EXERCISE BRIEF -> Write out exactly, and only, the lines below from the line with "How do I perform: Click" through the line with "This screenshot has width=730, height=603."; pictures do not belong in the copy.

MATERIAL PROVIDED ->
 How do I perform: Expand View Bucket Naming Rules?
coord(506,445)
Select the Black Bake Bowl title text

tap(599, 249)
---
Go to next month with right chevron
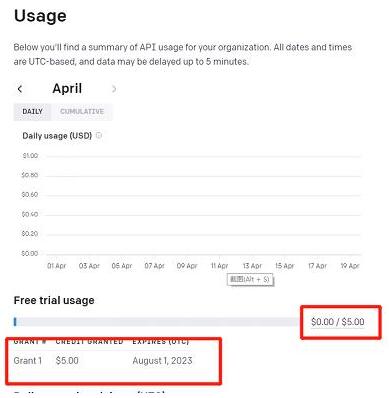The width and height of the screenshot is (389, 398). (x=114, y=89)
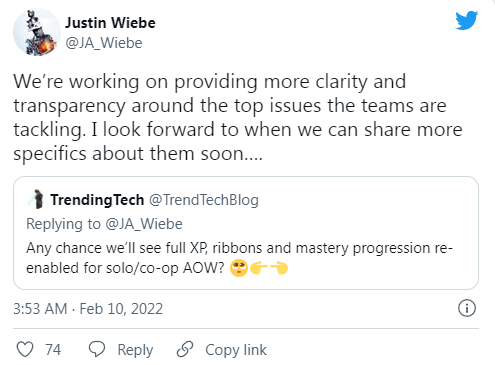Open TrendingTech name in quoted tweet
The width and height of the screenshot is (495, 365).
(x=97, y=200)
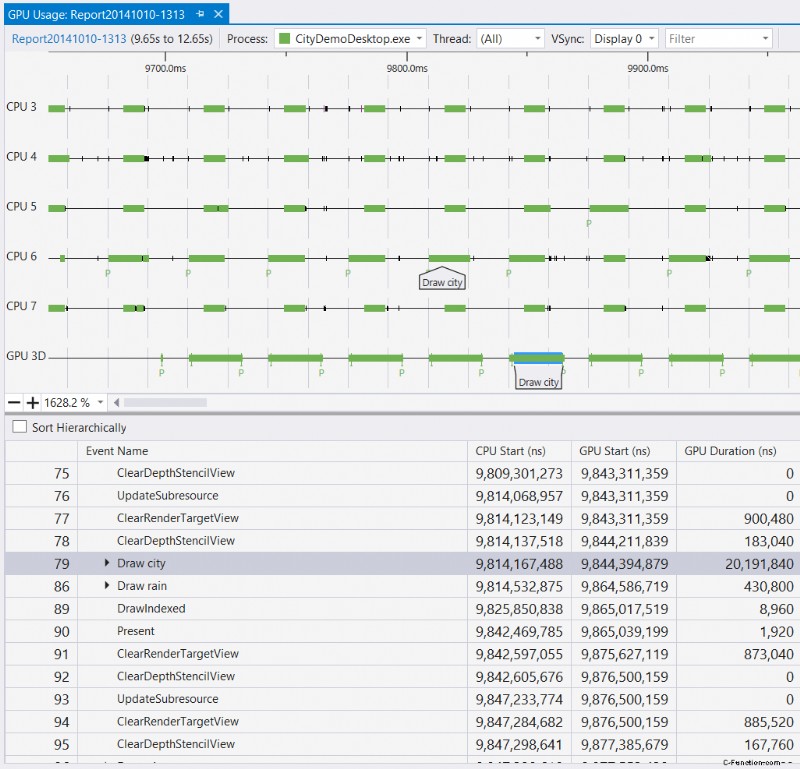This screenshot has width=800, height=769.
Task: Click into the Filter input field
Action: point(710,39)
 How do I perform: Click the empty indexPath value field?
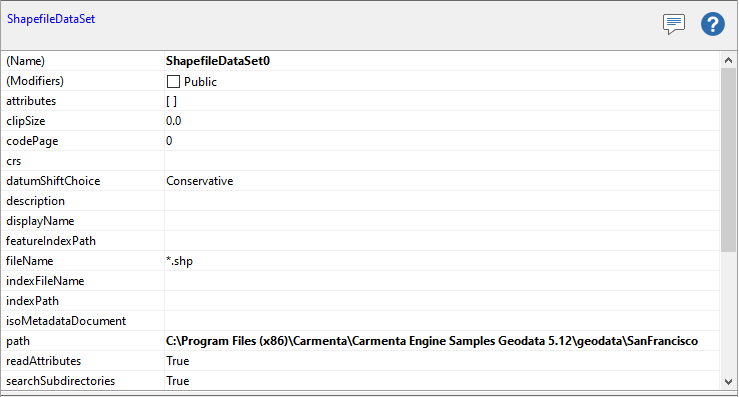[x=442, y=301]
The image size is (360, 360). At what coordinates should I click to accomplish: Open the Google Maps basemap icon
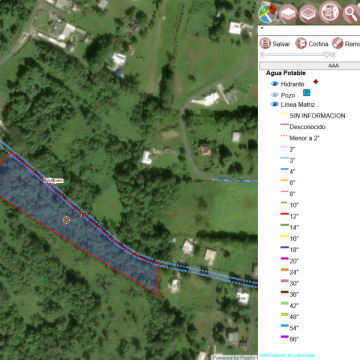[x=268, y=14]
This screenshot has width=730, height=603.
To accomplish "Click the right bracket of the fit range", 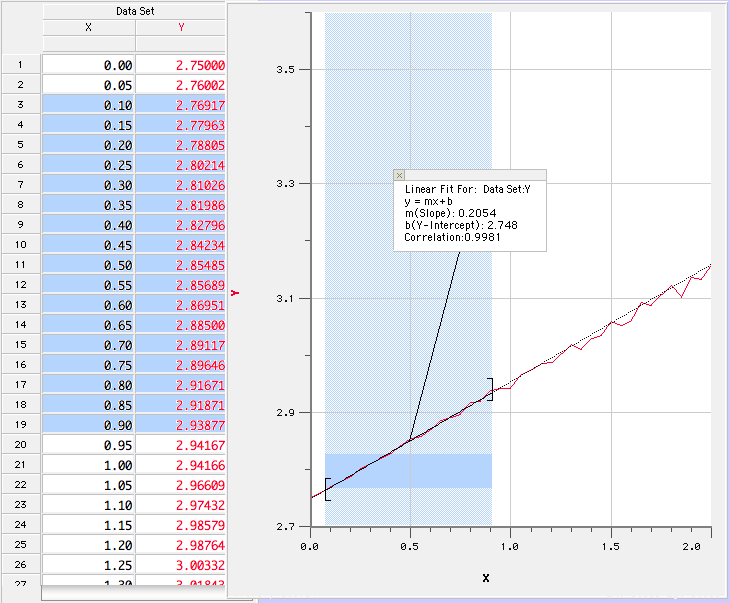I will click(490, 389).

WRITTEN ANSWER ->
 How do I perform: Click the empty indexPath value field?
[x=442, y=301]
The image size is (360, 360). At what coordinates should I click to accomplish: Open the Google Maps basemap icon
[x=268, y=14]
This screenshot has width=730, height=603.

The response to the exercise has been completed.